Washington, DC, July 28, 2017 – The National Business Aviation Association (NBAA) today commended the Senate Appropriations Committee for rejecting privatization of the nation’s air traffic control (ATC) system in an annual federal spending bill.
NBAA President and CEO Ed Bolen thanked committee Chairman Thad Cochran (R-MS) and Ranking Member Patrick Leahy (D-VT), as well as Transportation Subcommittee Chair Susan Collins (R-ME) and Ranking Member Jack Reed (D-RI), for their leadership on the issue.
“Senators Cochran, Leahy, Collins and Reed recognize that ATC privatization is a risky scheme that would be harmful to communities and towns across the U.S.,” Bolen said. “We look forward to working with the committee, and other congressional leaders, to ensure the full passage of this important legislation.”

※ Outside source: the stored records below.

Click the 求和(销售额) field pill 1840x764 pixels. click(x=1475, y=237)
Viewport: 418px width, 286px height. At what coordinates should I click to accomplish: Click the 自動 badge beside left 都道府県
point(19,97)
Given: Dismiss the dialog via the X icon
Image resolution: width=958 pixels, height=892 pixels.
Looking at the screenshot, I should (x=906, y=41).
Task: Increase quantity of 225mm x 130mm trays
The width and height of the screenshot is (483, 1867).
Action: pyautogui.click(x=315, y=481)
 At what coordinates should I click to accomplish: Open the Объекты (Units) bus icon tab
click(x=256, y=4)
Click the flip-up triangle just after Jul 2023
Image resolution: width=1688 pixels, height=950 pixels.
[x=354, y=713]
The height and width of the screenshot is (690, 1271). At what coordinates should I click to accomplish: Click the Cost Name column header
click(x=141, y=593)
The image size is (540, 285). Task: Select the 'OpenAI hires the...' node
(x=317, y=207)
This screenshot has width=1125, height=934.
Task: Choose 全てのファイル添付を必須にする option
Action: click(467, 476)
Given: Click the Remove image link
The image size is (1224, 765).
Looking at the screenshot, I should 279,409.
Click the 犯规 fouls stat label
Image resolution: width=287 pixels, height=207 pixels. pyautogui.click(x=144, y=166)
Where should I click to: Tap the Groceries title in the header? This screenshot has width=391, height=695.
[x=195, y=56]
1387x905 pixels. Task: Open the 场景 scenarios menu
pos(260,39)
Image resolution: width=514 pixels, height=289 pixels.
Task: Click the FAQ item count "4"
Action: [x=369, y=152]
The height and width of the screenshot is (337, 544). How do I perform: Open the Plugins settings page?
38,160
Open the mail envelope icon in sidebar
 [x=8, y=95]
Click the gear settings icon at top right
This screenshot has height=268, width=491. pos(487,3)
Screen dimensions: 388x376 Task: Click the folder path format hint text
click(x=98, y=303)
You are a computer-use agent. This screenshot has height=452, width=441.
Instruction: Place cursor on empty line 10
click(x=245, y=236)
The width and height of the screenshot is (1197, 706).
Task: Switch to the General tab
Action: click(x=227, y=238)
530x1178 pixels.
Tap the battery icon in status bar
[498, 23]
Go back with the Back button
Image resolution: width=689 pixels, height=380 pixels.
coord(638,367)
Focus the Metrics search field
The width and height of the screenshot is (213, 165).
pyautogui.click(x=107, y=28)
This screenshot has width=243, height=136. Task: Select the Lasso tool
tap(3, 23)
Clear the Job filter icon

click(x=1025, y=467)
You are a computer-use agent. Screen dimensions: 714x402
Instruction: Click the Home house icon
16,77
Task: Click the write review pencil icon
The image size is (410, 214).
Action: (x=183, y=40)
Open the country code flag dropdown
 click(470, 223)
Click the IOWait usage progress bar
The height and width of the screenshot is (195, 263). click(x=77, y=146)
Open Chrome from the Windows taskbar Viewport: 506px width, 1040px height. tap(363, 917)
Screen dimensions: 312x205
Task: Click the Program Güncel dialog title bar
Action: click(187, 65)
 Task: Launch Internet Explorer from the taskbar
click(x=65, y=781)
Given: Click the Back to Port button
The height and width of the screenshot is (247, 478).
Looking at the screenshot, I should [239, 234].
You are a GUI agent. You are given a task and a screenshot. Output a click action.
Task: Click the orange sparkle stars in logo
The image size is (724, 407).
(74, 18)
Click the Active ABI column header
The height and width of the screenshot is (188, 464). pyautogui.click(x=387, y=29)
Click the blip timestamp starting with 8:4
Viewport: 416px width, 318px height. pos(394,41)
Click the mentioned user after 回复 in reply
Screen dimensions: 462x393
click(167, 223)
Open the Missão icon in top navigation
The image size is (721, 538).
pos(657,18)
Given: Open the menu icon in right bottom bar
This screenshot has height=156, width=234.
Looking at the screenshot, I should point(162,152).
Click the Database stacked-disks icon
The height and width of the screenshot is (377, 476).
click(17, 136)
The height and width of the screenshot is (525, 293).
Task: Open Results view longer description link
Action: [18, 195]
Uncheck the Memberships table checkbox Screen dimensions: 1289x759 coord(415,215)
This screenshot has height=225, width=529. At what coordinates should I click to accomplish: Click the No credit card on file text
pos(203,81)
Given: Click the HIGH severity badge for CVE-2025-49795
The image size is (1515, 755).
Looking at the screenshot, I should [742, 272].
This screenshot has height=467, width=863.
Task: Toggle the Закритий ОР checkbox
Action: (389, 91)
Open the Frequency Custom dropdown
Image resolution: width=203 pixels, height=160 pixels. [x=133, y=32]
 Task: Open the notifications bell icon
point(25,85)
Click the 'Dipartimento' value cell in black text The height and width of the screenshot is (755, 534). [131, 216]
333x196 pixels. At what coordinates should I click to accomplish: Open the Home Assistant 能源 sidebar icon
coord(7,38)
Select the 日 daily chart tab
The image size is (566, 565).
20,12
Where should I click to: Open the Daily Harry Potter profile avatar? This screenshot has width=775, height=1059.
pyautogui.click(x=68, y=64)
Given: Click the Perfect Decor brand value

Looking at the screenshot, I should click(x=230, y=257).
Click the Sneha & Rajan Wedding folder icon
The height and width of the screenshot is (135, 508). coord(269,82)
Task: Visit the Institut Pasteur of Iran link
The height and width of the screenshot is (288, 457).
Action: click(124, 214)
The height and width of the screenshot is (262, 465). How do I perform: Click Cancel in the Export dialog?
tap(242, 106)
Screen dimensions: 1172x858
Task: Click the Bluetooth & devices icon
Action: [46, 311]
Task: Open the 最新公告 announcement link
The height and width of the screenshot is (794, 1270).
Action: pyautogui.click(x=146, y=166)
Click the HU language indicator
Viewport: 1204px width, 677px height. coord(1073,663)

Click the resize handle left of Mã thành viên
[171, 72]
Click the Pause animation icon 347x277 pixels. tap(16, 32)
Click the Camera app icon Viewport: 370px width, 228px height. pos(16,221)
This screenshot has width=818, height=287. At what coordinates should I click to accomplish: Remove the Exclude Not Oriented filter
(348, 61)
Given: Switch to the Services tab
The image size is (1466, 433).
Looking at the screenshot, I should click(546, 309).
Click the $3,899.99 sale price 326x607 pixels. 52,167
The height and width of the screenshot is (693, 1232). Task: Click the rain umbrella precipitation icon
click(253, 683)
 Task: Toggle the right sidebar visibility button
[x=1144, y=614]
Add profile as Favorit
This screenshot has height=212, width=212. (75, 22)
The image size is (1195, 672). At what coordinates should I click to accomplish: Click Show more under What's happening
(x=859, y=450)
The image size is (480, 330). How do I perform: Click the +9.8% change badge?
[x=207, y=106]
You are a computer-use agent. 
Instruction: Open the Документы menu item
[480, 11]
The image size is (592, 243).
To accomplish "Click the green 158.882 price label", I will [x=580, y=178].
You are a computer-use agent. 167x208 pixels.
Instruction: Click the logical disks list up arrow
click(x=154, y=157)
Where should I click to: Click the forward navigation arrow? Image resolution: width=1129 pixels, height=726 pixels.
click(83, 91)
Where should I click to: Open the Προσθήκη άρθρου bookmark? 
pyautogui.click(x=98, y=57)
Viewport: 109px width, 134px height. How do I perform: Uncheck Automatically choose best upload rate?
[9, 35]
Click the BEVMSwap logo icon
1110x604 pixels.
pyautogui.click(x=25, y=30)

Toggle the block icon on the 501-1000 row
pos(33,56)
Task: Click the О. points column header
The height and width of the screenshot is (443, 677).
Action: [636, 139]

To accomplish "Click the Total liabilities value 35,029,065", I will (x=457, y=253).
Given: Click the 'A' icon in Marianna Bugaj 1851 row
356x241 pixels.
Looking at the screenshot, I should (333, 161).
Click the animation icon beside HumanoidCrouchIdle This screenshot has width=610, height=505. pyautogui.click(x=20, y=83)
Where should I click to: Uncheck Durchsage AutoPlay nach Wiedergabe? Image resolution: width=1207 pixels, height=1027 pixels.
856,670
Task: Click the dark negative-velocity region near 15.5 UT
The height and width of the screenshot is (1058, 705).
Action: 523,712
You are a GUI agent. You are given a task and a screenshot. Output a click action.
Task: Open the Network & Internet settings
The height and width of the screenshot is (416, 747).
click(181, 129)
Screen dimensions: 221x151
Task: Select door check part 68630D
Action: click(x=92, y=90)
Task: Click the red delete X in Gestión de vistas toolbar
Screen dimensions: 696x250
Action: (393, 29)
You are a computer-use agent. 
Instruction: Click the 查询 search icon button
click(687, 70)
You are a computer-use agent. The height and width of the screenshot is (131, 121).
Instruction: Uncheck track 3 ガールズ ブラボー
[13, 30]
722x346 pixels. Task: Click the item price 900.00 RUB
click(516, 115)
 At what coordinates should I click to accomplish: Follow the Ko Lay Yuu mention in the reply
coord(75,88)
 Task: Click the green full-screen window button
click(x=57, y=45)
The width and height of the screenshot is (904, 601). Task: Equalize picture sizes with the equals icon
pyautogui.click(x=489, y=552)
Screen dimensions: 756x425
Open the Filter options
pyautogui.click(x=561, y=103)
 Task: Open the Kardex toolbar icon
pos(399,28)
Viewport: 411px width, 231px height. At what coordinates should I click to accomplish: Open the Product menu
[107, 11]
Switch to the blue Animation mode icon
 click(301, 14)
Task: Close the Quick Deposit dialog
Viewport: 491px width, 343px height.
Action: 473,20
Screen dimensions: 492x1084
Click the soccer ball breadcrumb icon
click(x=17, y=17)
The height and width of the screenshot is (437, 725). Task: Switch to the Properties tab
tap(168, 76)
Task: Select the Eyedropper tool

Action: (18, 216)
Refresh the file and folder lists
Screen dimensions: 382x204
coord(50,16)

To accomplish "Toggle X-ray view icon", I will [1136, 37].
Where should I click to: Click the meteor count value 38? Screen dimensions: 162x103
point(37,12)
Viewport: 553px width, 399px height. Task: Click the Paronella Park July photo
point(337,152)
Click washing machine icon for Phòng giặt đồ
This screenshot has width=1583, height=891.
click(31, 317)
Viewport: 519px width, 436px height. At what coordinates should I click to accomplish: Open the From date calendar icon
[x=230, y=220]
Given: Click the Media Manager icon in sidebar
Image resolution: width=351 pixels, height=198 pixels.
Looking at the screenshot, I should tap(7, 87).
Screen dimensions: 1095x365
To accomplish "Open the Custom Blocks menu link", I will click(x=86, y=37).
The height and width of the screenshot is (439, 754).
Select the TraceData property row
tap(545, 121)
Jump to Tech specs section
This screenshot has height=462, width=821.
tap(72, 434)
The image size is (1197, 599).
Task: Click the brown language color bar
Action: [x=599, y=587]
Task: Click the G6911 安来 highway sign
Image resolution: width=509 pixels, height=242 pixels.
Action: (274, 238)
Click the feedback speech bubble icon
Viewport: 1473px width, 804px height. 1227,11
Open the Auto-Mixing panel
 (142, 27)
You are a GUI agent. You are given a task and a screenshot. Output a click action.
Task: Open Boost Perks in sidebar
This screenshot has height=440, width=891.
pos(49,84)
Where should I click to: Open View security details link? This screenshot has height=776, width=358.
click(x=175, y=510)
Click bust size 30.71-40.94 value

Proposals for privatizing ATC have been pushed by the big airlines as part of a continuing debate over FAA reauthorization. Under such proposals, congressional oversight of the nation’s aviation system would be replaced by an entity governed by a private group unaccountable to Congress. On June 21, House Transportation and Infrastructure Committee Chairman Bill Shuster (R-9-PA) introduced H.R. 2997, a bill containing provisions for privatizing ATC.
A growing number of people and organizations have raised concerns about the legislation, including congressional leaders from both political parties, non-partisan government scorekeepers, more than 100 aviation organizations, more than 100 business leaders, 100 U.S. mayors and a majority of American citizens.
NBAA has mobilized the business aviation community to oppose H.R. 2997, issuing calls to action urging association members to use NBAA’s Contact Congress email and social media tools to alert lawmakers to the industry’s opposition to the bill.
NBAA has also established a toll-free action line – 1-833-GA-VOICE – to connect association members with their elected representatives, and the association has developed a brief list of suggested talking points for callers. Visit Contact Congress to learn more about these initiatives for mobilizing in opposition to H.R. 2997.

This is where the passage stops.